§ **WORK ITEM**
Continue the article on stablecoins in emerging markets, picking up right after its final paragraph.

§ **PAGE EXTRACT**
Pablo Hernández de Cos further added that the widespread popularization of stablecoins will continue to exacerbate the "dollarization risks" in emerging markets and open up new channels for various behaviors that evade capital controls. He also cited relevant estimates pointing out that stablecoins currently account for the majority of illegal transactions within the crypto ecosystem, and the continuous expansion of their scope of use "has also opened up new avenues for tax evasion."
Reza Baqir, former Governor of the Central Bank of Pakistan and now employed by consulting firm Alvarez & Marsal, stated bluntly: "Anything that may affect the effectiveness of capital controls worries me extremely."
Stablecoins Accelerate Penetration in Emerging Markets
The expansion momentum of U.S. dollar stablecoins in emerging markets cannot be ignored. With the depreciation of local currencies and high inflation in some emerging markets, more and more local residents have begun to use U.S. dollar stablecoins as an important tool to hedge against local currency risks, avoid high inflation pressures, and bypass international payment restrictions.
Estimates from Standard Chartered Bank analysts show that the scale of U.S. dollar stablecoin savings held by residents in emerging markets may grow from 173 billion US dollars at the end of last year to 1.22 trillion US dollars by the end of 2028—although this scale will still only be equivalent to about 2% of the total bank deposits in these countries at that time.
Standard Chartered Bank also predicts that the regions with the strongest growth in U.S. dollar stablecoin holdings will be concentrated in countries that have recently experienced balance of payments crises or are under IMF stabilization programs, including Egypt, Pakistan and Bangladesh.
Slow Progress in Formulating Regulatory Rules
Faced with the rapid expansion of stablecoins, global regulatory coordination has fallen into a state of lag. Andrew Bailey, Chairman of the Financial Stability Board and Governor of the Bank of England, admitted that the progress of the international community in formulating unified regulatory rules for stablecoins has slowed down significantly. "If you had asked me a year ago, I would have said we were moving fast. But I think this is an issue we will soon have to face and resolve."

§ **MATERIAL PROVIDED**
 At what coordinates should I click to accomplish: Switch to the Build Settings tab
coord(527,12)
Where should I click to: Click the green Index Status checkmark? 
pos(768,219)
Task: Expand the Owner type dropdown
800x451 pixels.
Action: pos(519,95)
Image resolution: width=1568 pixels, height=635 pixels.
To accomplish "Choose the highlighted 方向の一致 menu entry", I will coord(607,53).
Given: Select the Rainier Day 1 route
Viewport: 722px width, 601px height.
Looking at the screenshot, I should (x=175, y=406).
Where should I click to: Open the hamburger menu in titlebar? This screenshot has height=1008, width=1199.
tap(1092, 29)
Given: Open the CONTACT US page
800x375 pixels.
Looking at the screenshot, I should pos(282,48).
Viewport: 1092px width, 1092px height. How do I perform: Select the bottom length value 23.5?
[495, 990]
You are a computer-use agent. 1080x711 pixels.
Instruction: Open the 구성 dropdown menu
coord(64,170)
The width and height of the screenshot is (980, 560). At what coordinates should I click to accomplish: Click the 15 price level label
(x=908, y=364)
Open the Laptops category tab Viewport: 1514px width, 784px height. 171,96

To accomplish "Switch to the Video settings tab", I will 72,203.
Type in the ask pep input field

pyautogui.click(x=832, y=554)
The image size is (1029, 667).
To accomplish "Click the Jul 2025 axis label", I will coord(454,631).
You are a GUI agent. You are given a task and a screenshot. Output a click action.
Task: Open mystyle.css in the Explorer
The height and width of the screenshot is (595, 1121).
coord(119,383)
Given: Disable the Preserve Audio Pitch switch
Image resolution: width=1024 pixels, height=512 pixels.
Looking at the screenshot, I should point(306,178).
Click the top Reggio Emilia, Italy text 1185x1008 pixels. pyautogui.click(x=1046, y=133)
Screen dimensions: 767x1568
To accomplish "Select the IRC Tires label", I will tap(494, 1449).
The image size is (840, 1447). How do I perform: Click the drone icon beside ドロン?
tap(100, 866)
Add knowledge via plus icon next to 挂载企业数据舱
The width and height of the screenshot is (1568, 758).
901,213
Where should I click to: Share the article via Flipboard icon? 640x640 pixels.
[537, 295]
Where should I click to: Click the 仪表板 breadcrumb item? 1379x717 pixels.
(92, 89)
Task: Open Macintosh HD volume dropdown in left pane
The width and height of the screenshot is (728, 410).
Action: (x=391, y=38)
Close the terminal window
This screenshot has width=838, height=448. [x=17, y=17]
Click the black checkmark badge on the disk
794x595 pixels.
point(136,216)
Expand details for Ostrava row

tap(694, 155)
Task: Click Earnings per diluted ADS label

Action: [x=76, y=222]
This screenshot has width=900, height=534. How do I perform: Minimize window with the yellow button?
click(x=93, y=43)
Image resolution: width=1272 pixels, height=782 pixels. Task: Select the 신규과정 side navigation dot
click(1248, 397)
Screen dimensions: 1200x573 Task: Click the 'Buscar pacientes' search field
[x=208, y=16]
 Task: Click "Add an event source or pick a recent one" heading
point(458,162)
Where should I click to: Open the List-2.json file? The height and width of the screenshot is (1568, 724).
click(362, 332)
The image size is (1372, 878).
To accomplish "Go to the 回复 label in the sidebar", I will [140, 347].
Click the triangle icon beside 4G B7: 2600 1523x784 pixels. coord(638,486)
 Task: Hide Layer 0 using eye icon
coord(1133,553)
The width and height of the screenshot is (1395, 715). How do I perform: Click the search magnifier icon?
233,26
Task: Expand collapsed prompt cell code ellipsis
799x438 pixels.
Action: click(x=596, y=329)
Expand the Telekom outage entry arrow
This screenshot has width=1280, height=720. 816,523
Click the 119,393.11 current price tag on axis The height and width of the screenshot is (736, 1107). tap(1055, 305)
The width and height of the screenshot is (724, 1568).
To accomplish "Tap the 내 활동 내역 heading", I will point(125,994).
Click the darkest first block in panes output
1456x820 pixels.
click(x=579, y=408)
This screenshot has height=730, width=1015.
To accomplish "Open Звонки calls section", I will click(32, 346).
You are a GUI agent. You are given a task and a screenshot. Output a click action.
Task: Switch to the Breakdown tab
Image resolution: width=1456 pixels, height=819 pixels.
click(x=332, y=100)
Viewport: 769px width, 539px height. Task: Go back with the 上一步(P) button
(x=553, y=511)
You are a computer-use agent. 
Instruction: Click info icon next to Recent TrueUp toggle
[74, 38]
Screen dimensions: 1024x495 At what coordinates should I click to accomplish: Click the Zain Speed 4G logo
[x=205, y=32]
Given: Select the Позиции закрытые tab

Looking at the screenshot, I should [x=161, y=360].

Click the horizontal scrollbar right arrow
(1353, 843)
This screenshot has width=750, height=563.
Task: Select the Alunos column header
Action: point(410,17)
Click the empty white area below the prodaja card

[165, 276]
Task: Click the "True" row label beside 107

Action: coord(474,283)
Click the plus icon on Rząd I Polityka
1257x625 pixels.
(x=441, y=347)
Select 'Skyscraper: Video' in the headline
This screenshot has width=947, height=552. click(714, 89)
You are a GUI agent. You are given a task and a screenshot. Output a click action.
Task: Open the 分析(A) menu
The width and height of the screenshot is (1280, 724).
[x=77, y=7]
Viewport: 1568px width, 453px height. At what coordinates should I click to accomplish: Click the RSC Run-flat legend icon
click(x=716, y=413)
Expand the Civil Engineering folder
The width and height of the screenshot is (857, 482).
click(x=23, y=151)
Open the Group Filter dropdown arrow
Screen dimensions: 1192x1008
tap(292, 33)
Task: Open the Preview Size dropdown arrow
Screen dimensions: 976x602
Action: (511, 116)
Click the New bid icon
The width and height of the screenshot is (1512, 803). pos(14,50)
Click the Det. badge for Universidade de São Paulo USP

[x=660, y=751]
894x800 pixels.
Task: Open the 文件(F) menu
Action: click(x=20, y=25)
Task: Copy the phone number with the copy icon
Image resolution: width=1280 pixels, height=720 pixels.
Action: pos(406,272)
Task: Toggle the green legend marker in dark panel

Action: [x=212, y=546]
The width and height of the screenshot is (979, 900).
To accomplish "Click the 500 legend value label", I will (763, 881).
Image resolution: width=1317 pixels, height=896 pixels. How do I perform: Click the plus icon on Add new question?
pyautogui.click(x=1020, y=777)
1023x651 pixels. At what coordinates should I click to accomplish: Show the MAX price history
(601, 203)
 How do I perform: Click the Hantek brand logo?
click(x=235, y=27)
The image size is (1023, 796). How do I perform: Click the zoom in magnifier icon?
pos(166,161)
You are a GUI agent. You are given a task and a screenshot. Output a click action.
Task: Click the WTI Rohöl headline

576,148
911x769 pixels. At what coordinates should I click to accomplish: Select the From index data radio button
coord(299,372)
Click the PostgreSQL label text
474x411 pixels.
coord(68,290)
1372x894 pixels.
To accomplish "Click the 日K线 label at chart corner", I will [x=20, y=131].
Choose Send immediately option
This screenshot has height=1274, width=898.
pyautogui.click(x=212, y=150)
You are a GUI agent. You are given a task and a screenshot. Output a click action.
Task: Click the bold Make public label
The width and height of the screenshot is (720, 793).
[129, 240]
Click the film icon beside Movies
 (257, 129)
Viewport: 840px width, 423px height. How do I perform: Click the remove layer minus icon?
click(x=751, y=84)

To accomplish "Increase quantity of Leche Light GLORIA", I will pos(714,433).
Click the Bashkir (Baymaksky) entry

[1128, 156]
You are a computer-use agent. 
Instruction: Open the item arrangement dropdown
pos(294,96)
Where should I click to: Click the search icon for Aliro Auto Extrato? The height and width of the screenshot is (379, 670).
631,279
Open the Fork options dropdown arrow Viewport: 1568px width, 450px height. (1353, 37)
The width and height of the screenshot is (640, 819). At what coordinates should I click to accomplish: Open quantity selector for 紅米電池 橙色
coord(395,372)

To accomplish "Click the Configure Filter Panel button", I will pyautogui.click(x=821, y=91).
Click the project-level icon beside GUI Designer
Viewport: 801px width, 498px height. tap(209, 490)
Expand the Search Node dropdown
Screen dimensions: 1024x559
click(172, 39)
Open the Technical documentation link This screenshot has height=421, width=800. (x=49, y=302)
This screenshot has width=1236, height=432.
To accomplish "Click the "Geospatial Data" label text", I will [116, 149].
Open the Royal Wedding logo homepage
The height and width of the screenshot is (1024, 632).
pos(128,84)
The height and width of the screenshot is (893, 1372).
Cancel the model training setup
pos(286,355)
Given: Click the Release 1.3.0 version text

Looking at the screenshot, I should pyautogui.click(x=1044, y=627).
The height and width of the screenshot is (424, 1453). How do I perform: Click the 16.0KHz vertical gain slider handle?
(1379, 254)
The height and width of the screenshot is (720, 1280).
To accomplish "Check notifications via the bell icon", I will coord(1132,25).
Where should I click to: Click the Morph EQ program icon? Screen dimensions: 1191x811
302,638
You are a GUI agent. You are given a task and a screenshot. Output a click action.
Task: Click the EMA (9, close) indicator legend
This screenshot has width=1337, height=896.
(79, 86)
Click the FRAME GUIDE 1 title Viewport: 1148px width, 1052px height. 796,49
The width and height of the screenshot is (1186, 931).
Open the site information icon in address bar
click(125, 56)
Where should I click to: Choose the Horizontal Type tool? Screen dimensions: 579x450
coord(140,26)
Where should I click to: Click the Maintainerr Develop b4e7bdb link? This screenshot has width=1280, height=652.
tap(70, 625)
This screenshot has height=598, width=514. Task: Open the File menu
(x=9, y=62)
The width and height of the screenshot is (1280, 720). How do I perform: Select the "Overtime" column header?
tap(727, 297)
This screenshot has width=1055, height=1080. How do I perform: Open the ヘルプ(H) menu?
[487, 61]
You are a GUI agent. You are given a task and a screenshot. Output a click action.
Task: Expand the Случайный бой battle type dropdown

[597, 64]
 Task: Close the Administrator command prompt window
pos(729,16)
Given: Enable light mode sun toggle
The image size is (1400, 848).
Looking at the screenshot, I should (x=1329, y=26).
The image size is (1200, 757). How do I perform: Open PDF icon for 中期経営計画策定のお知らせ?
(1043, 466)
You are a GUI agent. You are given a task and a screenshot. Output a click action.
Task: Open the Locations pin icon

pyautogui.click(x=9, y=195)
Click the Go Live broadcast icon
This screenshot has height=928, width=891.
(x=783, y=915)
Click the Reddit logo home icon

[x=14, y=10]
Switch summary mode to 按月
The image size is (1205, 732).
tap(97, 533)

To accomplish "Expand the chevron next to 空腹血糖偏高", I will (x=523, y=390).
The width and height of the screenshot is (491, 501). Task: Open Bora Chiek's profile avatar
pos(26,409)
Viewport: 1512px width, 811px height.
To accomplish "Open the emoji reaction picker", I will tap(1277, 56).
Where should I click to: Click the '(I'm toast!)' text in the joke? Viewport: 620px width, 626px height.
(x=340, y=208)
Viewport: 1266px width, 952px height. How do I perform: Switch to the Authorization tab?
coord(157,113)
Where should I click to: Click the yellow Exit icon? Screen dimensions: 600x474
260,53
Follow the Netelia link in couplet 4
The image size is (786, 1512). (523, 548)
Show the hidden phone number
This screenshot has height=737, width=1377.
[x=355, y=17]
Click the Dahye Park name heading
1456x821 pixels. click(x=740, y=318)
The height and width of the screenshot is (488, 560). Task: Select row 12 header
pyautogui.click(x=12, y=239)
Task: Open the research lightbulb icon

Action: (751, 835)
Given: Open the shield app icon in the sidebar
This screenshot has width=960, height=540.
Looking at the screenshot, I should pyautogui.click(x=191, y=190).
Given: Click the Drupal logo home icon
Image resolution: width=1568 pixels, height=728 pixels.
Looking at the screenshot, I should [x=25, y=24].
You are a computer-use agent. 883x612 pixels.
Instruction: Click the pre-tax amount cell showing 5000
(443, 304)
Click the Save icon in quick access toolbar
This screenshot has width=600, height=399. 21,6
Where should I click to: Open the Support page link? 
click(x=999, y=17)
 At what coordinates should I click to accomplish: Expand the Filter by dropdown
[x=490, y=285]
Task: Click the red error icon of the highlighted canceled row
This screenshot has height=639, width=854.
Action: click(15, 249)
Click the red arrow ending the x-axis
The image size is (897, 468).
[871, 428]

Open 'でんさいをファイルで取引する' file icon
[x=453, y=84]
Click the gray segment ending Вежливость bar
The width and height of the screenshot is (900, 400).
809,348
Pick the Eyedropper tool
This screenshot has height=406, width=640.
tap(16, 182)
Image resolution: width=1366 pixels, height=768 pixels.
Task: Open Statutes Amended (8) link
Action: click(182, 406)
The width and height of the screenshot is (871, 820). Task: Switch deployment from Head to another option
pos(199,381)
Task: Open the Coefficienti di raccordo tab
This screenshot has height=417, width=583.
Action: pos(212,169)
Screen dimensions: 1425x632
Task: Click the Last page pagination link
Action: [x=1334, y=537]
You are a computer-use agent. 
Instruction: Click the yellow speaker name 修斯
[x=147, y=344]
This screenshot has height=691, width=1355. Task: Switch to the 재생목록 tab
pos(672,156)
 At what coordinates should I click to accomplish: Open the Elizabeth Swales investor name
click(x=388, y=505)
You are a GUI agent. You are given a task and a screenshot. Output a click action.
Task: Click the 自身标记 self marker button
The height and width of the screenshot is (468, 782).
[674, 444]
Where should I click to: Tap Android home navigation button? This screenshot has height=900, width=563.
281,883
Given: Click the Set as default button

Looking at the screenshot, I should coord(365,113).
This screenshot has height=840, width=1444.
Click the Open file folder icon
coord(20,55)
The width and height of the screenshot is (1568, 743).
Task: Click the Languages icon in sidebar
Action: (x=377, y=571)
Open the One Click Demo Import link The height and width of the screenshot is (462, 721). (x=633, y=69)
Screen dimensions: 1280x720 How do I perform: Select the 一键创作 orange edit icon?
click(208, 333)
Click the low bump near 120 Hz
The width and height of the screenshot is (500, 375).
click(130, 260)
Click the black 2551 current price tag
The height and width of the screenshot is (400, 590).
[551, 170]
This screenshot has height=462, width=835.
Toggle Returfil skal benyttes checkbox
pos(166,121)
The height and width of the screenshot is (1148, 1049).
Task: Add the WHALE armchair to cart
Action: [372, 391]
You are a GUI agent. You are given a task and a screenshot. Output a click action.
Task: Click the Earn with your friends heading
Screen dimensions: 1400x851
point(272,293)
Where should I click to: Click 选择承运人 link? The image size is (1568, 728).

§ **TASK RESPONSE**
At the same time, the Financial Action Task Force (FATF), the global authority on anti-money laundering, clearly warned in a report released in March this year that stablecoins "are highly attractive to criminals" and that virtual currencies are increasingly becoming "the preferred method for laundering proceeds from ransomware, phishing and other cybercrimes."
Currently, the regulatory responses to stablecoins vary across countries. Among them, Brazil has revised relevant legislation, incorporated stablecoin providers into the scope of bank anti-money laundering compliance supervision, and set a ceiling of 100,000 US dollars for many cross-border transfers.
Dan Katz, former U.S. Treasury Chief of Staff at the IMF and current Deputy Director of the IMF, holds a relatively optimistic stance. He believes that stablecoins help increase market competition in the payment field and reduce payment costs, and stated that countries can effectively resist the rise of dollarization pressure by "improving macroeconomic frameworks."
As an important forum for central banks around the world, the Bank for International Settlements (BIS) has long maintained a prudent attitude towards stablecoins. Last year, the BIS clearly pointed out that such new types of digital cash "perform poorly" in meeting the key criteria for becoming real money and are difficult to assume the role of a pillar of the monetary system.